Under HIPAA, a covered entity that discovers a breach of unsecured protected health information must notify each affected individual in writing within 60 calendar days.7eCFR. 45 CFR 164.404 – Notification to Individuals Breaches involving 500 or more people must also be reported to the Department of Health and Human Services at the same time, and if the organization lacks current contact information for 10 or more affected people, it must post a conspicuous notice on its website or issue a notice through major media outlets.
Every state and the District of Columbia have enacted their own breach notification laws. Among the roughly 20 states that specify a numeric deadline, timeframes range from 30 to 60 days. The remaining states require notification “without unreasonable delay,” a standard that regulators interpret on a case-by-case basis. Some states also require notification to the state attorney general or a designated state agency when breaches exceed a certain size. The GDPR imposes its own 72-hour deadline for notifying the relevant supervisory authority, with notification to affected individuals required “without undue delay” when the breach poses a high risk to their rights.
The practical takeaway: if you receive a breach notification, take it seriously. Change passwords for the affected account and any other account where you reused the same credentials. If financial data was involved, review your statements and consider placing a fraud alert or credit freeze. The notification letter should tell you what data was compromised and whether the company is offering free credit monitoring.
Enforcement and Penalties
Privacy laws carry real financial consequences for organizations that violate them. How severe those consequences are depends on which law applies and how egregious the violation was.
Under the GDPR, the most serious violations can result in fines of up to €20 million or 4 percent of the company’s total worldwide annual turnover from the preceding year, whichever amount is higher.18GDPR-info. GDPR Fines and Penalties Data Protection Authorities in each EU member state investigate complaints, conduct inspections, and can order a company to stop processing data entirely until it demonstrates compliance. These are not hypothetical powers; major technology companies have faced fines in the hundreds of millions of euros.
In the United States, the FTC enforces privacy primarily through consent decrees. When the agency finds a violation, it typically negotiates an order requiring the company to implement specific reforms and submit to years of independent auditing. Violations of those orders carry their own financial penalties.19Federal Trade Commission. Privacy and Security Enforcement State attorneys general have become increasingly active as well, bringing enforcement actions under both state privacy statutes and general consumer protection laws. Some state laws grant individuals a private right of action for certain violations, allowing consumers to seek statutory damages directly rather than waiting for a regulator to act.
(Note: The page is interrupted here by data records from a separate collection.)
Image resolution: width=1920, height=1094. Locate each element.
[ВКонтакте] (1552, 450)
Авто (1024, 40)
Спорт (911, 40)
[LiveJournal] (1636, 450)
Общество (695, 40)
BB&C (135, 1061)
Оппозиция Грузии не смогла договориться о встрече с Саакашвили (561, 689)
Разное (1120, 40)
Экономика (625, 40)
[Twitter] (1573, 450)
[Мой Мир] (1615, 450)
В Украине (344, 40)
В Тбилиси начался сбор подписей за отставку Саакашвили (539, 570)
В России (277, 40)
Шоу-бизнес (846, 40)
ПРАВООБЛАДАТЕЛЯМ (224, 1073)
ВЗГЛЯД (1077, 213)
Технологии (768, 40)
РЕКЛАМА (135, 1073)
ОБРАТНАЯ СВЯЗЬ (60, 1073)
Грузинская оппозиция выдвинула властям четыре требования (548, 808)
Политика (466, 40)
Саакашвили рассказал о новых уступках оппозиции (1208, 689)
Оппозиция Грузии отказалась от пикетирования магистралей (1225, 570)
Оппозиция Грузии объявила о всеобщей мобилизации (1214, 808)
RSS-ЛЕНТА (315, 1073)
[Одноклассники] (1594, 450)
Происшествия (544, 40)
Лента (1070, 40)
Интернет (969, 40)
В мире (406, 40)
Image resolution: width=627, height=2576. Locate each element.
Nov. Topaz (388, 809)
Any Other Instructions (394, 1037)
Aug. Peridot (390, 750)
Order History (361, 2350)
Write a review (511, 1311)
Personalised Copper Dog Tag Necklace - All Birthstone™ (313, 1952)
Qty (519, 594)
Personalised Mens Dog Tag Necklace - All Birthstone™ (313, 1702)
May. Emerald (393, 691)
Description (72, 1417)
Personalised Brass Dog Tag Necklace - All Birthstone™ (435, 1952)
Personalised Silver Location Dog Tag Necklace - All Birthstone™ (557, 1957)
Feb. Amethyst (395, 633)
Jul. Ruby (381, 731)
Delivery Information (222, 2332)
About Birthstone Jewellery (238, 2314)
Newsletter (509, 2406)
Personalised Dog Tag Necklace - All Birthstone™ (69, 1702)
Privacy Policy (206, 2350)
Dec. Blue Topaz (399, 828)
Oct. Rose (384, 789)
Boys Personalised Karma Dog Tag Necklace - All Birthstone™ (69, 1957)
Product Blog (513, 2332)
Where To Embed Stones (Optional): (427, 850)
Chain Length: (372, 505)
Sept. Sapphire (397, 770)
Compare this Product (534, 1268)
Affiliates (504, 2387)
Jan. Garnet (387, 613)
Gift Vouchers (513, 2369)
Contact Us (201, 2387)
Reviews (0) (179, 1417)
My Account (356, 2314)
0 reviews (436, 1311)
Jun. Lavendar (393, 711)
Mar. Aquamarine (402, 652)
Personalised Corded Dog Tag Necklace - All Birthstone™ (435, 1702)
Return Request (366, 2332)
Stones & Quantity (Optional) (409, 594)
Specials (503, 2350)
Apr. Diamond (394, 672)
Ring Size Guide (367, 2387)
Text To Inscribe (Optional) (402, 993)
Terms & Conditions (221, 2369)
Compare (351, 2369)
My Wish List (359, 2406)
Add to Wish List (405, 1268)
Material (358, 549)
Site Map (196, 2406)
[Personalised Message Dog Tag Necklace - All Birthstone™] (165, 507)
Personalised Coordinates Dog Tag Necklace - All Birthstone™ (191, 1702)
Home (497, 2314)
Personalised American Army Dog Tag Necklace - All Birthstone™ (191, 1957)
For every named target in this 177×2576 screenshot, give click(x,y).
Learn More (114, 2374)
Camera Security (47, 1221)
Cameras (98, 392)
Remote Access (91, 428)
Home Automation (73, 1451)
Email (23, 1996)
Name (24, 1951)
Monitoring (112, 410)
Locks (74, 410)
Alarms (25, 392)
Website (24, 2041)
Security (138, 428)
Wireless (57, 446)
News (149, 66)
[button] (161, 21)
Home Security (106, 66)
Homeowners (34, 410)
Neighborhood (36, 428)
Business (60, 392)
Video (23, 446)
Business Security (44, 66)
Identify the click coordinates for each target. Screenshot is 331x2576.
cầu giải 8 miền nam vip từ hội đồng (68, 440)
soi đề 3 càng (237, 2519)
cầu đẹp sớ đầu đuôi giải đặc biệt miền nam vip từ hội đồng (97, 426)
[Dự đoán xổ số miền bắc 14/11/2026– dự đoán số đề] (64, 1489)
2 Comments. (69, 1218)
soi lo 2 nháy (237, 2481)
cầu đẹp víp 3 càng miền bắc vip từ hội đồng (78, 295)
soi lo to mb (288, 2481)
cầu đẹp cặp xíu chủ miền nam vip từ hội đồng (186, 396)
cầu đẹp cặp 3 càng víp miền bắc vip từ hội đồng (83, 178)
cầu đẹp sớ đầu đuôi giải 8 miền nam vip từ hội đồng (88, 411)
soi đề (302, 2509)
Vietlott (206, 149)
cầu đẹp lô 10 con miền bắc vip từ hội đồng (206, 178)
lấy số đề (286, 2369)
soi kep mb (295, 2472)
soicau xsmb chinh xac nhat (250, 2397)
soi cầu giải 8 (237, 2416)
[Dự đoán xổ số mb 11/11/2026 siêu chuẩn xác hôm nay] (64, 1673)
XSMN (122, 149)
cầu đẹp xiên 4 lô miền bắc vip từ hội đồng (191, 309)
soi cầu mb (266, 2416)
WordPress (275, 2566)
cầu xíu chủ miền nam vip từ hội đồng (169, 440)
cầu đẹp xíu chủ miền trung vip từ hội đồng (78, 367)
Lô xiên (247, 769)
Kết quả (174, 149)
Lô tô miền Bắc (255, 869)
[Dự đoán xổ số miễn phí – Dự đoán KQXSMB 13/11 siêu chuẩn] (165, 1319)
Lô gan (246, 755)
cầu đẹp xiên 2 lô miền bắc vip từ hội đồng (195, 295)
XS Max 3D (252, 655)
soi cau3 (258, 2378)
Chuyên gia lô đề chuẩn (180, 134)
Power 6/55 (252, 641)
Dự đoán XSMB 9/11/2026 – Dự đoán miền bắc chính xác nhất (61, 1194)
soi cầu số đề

Where those provisions exist, statutory damages per consumer per incident can range from roughly $100 to $750, which adds up quickly in a class action involving thousands of affected people.
The enforcement landscape rewards proactive compliance. Organizations that conduct regular data protection assessments, maintain clear records of their processing activities, and respond promptly to consumer requests are far less likely to face regulatory action. The companies that get hit hardest are those that treat privacy as a checkbox exercise rather than an operational priority, then scramble to respond when a breach or complaint exposes the gap between their published policies and their actual practices.